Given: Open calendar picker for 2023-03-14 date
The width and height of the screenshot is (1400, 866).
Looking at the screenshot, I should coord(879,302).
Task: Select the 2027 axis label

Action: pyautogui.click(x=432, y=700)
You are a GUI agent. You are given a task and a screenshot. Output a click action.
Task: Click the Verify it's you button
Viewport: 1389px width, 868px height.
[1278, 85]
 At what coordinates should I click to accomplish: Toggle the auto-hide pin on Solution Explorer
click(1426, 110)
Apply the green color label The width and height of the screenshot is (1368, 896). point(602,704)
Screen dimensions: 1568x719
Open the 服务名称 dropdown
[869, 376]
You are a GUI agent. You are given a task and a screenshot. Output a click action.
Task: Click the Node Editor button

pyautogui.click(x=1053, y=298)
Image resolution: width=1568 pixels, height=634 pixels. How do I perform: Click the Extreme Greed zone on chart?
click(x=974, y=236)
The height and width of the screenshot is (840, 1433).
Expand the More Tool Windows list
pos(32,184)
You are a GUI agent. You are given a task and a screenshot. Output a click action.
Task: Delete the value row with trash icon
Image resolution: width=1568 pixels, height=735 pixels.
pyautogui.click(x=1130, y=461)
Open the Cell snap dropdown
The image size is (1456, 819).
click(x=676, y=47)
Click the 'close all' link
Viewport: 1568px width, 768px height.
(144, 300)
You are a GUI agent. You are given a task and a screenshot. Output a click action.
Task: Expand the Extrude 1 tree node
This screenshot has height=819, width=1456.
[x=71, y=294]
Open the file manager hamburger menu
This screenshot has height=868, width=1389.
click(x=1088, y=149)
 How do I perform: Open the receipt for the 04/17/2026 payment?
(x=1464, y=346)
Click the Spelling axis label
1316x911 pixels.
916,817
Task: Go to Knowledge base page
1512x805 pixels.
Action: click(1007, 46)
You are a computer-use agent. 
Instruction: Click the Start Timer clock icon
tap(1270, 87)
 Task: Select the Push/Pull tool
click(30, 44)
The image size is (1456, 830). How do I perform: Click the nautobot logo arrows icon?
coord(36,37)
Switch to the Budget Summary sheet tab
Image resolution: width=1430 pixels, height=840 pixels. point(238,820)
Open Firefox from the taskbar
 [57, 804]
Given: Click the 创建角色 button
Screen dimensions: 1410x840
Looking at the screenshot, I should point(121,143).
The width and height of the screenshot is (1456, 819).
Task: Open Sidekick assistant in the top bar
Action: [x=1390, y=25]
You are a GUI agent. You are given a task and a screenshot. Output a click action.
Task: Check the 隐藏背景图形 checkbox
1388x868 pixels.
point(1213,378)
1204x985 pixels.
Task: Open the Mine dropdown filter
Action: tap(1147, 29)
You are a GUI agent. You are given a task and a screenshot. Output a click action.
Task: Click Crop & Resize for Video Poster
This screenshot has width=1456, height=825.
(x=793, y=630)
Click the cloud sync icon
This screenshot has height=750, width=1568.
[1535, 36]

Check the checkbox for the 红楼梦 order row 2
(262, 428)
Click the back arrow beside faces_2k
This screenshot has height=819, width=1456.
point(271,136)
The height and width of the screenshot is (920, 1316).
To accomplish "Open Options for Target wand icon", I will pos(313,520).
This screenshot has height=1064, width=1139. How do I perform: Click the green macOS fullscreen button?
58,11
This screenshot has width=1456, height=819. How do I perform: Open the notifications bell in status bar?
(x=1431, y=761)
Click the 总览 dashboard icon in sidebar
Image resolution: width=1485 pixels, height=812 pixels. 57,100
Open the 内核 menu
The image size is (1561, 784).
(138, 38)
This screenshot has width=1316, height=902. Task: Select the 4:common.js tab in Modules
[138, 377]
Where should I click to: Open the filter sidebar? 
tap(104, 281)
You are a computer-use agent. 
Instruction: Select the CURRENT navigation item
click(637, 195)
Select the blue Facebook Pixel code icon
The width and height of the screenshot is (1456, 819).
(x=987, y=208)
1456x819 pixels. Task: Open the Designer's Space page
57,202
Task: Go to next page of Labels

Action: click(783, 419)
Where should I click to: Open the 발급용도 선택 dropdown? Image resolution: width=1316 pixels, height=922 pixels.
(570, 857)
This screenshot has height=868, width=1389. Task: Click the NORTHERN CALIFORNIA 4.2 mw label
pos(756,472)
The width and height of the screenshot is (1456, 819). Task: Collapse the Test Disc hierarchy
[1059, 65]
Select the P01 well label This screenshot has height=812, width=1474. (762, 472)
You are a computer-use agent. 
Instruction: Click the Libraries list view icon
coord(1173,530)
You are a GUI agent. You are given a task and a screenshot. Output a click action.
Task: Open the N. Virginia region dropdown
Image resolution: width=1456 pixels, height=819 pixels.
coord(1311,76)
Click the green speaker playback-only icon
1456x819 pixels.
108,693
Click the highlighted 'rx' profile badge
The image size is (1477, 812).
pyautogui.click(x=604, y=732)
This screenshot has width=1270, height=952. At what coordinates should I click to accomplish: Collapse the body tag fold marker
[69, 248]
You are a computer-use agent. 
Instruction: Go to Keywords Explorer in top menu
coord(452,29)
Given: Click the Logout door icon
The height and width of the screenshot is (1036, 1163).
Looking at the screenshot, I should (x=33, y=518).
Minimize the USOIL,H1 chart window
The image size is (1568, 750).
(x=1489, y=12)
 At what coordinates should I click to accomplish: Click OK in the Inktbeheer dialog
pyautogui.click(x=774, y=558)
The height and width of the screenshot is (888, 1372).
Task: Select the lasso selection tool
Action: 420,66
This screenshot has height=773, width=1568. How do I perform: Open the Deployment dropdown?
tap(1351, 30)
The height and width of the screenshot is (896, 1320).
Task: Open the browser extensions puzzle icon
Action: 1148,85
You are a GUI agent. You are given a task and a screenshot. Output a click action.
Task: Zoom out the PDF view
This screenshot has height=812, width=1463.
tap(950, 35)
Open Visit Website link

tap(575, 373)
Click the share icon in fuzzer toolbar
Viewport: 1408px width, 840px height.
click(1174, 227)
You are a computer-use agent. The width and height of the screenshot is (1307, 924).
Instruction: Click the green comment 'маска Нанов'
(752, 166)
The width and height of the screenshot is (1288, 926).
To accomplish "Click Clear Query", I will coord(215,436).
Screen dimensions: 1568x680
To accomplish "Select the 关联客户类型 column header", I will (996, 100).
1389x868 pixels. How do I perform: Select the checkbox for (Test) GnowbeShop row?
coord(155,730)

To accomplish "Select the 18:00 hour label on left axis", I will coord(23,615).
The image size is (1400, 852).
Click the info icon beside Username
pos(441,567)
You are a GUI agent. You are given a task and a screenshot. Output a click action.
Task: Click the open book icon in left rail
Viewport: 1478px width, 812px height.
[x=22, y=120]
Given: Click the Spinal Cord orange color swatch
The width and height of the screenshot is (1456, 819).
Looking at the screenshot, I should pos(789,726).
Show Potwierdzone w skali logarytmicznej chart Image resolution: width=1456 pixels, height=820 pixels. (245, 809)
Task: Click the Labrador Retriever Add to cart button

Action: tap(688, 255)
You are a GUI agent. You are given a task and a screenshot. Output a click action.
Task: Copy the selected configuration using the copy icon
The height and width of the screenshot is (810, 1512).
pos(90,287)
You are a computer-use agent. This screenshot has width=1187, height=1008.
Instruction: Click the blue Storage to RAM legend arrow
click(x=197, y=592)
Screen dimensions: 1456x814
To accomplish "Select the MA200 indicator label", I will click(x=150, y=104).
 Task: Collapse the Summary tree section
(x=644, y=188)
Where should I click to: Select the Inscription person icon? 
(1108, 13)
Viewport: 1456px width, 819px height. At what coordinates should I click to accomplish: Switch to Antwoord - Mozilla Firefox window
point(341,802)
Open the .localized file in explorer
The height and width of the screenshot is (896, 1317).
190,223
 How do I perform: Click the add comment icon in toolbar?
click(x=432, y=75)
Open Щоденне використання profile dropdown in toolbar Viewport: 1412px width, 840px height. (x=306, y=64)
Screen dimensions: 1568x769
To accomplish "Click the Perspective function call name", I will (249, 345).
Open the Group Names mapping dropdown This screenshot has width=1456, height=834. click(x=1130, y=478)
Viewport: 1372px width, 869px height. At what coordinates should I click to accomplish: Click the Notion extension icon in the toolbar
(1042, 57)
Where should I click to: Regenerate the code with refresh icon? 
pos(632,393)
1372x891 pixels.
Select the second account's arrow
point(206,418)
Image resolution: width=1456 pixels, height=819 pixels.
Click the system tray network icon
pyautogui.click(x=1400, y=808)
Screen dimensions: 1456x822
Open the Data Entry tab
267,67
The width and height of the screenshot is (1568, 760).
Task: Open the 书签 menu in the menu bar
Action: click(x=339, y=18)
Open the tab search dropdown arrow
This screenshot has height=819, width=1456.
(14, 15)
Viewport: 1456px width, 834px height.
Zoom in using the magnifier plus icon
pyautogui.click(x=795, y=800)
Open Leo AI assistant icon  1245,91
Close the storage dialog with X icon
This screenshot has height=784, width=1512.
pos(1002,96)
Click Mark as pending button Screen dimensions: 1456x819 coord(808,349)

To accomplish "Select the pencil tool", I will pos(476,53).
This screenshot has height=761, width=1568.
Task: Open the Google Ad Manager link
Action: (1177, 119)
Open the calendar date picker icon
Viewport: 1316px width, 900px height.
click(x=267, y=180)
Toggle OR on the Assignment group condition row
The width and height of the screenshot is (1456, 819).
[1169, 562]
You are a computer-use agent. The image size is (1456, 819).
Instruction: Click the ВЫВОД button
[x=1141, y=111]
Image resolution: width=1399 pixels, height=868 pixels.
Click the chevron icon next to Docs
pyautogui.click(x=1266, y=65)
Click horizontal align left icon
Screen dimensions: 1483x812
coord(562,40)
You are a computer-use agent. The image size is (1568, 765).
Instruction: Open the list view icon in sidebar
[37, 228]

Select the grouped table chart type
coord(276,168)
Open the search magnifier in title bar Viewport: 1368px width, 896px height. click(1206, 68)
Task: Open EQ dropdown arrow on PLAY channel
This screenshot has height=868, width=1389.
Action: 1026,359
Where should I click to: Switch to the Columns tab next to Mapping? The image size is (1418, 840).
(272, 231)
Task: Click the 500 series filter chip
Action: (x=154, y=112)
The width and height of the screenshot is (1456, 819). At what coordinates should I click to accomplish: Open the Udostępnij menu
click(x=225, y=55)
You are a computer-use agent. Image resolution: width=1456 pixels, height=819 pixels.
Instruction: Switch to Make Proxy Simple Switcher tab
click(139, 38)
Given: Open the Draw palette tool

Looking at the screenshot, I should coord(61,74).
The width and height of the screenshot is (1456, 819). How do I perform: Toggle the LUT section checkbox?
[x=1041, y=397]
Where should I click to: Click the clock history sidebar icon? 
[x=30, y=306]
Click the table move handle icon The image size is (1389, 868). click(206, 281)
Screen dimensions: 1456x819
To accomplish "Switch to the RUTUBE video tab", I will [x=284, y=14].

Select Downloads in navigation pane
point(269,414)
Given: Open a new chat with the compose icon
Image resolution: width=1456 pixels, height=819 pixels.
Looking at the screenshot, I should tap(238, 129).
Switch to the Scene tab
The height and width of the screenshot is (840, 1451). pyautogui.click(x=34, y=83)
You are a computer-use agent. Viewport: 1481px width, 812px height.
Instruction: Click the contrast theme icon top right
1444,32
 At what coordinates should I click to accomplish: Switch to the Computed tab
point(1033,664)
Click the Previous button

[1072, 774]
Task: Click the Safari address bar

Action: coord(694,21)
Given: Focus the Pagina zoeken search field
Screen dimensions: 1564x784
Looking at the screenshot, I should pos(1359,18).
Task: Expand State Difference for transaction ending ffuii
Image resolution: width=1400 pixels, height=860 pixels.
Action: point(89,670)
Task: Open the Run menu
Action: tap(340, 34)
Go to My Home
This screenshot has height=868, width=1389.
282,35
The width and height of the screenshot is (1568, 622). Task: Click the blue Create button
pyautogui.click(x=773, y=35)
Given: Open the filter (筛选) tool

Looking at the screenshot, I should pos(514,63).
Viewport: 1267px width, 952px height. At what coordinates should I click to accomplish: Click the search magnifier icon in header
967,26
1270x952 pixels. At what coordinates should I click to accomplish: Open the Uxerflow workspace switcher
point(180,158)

__________________________________________________

Starting at the line above that contains "Task: Collapse the Summary tree section", write out each line exactly until the line that contains "Open the Group" has been written, and stop there.

 Task: Collapse the Summary tree section
(x=644, y=188)
Where should I click to: Select the Inscription person icon? 
(1108, 13)
Viewport: 1456px width, 819px height. At what coordinates should I click to accomplish: Switch to Antwoord - Mozilla Firefox window
point(341,802)
Open the .localized file in explorer
The height and width of the screenshot is (896, 1317).
190,223
 How do I perform: Click the add comment icon in toolbar?
click(x=432, y=75)
Open Щоденне використання profile dropdown in toolbar Viewport: 1412px width, 840px height. (x=306, y=64)
Screen dimensions: 1568x769
To accomplish "Click the Perspective function call name", I will (249, 345).
Open the Group Names mapping dropdown This screenshot has width=1456, height=834. click(x=1130, y=478)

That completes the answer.